Among the following entries, count the lines that contain "triangle" and report only the result.

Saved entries
━━━━

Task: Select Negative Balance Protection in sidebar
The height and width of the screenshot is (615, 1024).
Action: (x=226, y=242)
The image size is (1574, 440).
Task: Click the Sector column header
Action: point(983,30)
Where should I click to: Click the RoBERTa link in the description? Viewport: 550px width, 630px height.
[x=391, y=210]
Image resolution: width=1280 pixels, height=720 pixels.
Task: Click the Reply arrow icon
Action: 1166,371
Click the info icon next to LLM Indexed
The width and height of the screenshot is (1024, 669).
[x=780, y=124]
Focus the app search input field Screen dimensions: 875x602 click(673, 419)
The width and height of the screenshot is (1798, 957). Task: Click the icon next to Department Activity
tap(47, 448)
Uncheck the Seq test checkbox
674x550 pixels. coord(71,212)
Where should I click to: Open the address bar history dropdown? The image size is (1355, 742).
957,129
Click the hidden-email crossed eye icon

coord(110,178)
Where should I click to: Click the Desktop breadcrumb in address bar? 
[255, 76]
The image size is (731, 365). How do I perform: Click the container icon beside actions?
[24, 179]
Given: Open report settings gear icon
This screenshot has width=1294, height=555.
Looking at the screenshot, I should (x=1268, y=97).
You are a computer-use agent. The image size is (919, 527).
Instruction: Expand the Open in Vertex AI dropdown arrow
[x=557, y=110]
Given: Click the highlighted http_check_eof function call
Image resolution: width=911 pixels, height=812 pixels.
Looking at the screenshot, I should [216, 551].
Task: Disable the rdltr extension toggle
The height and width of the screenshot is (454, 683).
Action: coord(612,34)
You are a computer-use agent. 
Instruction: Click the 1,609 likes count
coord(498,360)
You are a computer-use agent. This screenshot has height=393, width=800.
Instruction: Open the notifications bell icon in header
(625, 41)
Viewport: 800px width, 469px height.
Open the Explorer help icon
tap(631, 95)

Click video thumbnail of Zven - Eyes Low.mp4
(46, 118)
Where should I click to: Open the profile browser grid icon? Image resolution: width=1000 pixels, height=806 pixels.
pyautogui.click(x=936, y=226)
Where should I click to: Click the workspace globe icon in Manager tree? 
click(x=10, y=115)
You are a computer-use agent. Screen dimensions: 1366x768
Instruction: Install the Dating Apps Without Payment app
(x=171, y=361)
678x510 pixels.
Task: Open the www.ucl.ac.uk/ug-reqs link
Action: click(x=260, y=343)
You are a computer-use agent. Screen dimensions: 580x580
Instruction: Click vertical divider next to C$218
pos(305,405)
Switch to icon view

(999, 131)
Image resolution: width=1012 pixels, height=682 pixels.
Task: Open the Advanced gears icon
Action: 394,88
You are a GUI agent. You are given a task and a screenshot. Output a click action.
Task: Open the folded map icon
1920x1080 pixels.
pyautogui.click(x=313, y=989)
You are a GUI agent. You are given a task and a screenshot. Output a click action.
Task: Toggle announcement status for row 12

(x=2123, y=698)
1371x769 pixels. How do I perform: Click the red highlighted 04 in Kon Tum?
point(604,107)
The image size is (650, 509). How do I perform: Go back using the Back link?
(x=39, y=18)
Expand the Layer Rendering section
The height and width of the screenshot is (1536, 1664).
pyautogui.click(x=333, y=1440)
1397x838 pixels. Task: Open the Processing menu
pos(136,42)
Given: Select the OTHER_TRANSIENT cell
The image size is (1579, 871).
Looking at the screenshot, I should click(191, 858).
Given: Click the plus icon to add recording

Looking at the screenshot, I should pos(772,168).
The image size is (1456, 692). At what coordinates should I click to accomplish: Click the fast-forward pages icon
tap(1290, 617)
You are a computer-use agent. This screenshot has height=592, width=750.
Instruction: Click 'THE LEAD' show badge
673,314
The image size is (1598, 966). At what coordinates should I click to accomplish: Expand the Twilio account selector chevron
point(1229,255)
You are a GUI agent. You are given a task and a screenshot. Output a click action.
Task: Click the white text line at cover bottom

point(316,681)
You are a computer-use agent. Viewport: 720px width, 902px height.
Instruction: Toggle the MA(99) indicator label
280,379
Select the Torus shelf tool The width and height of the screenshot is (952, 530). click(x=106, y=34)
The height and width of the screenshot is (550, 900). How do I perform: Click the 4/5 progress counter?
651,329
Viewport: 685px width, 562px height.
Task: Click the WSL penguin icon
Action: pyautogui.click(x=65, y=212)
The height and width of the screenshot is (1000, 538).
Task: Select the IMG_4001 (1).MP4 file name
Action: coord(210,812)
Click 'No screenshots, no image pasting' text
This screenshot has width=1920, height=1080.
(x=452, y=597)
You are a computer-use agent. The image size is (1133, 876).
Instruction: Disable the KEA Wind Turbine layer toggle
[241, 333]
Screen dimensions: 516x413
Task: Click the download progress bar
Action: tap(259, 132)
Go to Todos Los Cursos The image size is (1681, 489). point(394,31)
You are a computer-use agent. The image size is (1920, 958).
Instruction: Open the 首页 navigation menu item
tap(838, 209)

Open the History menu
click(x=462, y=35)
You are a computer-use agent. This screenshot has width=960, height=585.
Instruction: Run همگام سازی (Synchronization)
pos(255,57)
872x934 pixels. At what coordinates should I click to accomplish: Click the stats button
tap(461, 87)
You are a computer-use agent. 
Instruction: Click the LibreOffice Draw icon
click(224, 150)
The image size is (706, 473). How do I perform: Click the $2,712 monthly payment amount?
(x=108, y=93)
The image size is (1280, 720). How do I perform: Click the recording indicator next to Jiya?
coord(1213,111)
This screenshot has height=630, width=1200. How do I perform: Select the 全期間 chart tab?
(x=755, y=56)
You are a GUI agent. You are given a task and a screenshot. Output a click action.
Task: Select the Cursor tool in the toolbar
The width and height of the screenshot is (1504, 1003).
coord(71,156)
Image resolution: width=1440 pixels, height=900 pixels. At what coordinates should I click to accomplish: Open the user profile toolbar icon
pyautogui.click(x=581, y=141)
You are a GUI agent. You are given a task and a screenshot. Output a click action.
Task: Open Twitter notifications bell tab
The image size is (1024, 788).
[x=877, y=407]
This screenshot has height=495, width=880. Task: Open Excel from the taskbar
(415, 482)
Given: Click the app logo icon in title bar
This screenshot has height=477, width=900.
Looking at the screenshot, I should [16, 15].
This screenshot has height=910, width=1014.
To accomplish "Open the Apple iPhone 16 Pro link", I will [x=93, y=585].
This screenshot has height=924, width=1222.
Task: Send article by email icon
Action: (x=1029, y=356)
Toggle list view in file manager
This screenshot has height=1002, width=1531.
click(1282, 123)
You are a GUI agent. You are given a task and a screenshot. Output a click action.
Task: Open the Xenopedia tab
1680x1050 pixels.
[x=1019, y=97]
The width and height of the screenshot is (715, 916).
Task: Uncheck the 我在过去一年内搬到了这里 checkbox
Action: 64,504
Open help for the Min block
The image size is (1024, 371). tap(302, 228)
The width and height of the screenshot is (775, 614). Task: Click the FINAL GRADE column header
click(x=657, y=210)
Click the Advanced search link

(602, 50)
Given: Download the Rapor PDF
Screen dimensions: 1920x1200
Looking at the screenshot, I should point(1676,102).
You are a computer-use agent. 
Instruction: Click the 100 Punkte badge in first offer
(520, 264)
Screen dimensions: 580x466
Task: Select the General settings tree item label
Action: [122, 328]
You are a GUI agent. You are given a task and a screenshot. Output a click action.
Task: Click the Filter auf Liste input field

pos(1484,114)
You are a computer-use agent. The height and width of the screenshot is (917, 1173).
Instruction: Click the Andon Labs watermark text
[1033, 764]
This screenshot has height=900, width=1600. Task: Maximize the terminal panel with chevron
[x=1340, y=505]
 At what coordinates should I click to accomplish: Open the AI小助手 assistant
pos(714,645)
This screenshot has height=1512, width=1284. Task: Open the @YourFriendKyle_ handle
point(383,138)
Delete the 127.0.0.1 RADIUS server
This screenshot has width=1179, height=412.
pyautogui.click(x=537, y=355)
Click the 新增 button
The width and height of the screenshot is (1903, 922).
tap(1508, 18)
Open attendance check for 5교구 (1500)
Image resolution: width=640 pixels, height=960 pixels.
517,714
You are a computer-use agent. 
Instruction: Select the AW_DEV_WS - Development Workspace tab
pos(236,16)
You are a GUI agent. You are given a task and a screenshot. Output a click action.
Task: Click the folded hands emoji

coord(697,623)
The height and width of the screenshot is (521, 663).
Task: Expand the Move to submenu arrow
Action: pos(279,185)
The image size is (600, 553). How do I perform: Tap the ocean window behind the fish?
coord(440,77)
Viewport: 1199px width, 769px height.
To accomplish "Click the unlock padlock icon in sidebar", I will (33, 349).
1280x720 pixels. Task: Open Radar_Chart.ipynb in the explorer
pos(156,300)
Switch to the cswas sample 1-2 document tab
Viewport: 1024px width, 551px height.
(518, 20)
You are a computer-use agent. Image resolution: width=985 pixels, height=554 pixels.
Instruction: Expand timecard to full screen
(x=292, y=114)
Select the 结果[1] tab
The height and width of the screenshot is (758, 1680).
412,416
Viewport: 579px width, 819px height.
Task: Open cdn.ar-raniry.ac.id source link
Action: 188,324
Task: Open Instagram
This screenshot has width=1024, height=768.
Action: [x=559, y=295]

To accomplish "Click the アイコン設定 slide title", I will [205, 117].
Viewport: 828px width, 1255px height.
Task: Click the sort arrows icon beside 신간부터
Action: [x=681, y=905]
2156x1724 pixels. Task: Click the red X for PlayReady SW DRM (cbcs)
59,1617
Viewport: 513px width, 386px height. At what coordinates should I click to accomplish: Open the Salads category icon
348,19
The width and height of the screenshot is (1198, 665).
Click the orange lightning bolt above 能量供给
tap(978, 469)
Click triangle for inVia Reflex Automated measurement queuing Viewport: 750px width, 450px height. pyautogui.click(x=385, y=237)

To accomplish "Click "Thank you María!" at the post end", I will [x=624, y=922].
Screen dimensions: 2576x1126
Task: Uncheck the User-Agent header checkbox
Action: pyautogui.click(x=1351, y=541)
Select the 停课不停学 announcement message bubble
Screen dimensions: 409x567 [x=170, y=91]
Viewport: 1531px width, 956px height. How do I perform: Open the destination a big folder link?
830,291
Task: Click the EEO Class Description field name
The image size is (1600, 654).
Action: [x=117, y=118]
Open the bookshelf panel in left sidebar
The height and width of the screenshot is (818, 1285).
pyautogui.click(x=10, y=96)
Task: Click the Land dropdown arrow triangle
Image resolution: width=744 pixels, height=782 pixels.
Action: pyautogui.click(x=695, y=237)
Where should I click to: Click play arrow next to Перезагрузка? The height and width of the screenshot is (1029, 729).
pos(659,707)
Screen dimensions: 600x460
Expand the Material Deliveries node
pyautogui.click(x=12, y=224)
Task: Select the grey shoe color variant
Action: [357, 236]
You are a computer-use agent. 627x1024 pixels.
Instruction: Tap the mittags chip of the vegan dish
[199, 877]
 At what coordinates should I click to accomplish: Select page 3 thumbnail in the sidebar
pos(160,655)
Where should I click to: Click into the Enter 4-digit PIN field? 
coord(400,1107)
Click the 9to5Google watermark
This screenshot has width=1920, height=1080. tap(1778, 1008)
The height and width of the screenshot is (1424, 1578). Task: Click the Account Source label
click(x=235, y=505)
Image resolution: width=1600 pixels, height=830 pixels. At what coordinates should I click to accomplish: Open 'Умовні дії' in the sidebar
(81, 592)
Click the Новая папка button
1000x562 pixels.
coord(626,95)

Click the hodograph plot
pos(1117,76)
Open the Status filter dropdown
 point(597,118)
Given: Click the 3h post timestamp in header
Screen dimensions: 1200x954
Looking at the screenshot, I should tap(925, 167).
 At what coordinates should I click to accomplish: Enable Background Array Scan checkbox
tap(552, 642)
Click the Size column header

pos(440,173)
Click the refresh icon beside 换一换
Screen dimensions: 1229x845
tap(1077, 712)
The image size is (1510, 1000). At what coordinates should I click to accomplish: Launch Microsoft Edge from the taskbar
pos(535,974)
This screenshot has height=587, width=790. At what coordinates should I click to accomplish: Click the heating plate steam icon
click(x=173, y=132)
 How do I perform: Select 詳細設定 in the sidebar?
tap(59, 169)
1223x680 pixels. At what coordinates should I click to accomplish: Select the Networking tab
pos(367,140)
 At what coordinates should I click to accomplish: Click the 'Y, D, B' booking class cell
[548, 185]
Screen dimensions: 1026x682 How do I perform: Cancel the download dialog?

━━━━

**Answer to the exercise:** 2